5 vs. 10.7 days, P<0.0001). There was no difference in rates of delayed complications between stenting and surgical GJ (13.8% vs. 6.7%; P=0.26). Memorial Sloan-Kettering Cancer Center (29) performed a prospective observational study examining quality of life in patients with malignant GOO. Median overall survival was 64 days. A shorter hospital stay and trend to lower mortality were observed after Inhibitors,research,lifescience,medical stent placement; solid food intake and rates of secondary intervention were comparable.
Both stent and surgical bypass were associated with acceptable QOL outcomes. Fifteen patients refused participation at 1 month and 28 died of disease before 3 months, so ten patients completed all surveys. Conclusions In conclusion, while the technical and clinical outcomes of GJ and stent placement appear comparable in relieving obstruction,
stent placement is associated with shorter LOS. This endoscopic approach is also in line with the minimally invasive goals of palliation, namely minimizing pain, hospitalization, and physiologic stress to the patient. Acknowledgements Inhibitors,research,lifescience,medical Disclosure: The authors declare no conflict of interest.

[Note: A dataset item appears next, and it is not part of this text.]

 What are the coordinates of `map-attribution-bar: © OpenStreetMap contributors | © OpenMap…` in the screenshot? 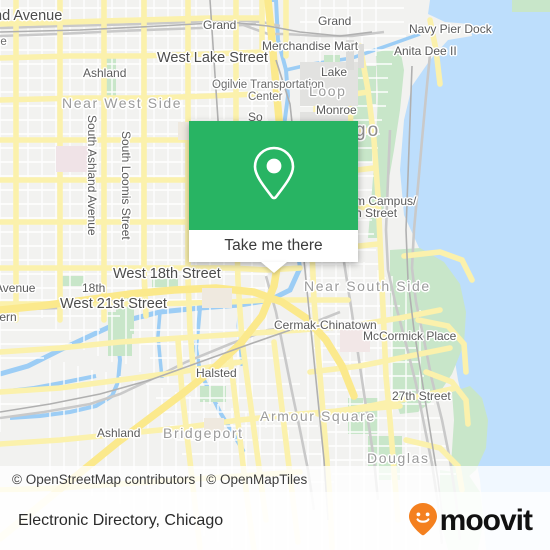 It's located at (275, 479).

Pancreatic adenocarcinoma (PAC) remains a substantial cause of cancer mortality in the United States (1). Patients with Decitabine price non-metastatic, unresectable PAC constitute a large percentage of PAC Inhibitors,research,lifescience,medical patients and are a group in which aggressive local therapy could potentially improve outcomes (2). The use of preoperative chemotherapy has increased and aids in selection of those patients that would otherwise develop distant metastatic disease (3). Furthermore,
a recent autopsy series demonstrated exciting genetic markers that can predict failure patterns along with evidence that close to one third Inhibitors,research,lifescience,medical of patients with Inhibitors,research,lifescience,medical unresectable PAC die from predominately local disease progression (4). These recent advancements are bringing us closer to selecting those patients with unresectable PAC that may truly benefit from aggressive local therapy. A considerable number of clinical trials have been conducted examining RT dose escalation (5-14). These trials have resulted in conflicting see more conclusions regarding the benefits of increasing RT dose. The goal of this series was to examine the effect of RT dose escalation in non-metastatic, unresectable PAC through an analysis of the national cancer data base (NCDB). Patients and methods Our patient population was obtained from the Pancreatic Participant Use Data File (PUF) from the NCDB, which is one of the world’s largest clinical cancer registries (15). The NCDB is supported by the American College of Surgeons and the American Cancer Society (15) and includes more than 1,440 hospitals in the United States. Data available include patient demographics, pathologic characteristics, detailed staging, RT dose information, chemotherapy data, and overall survival (OS) data.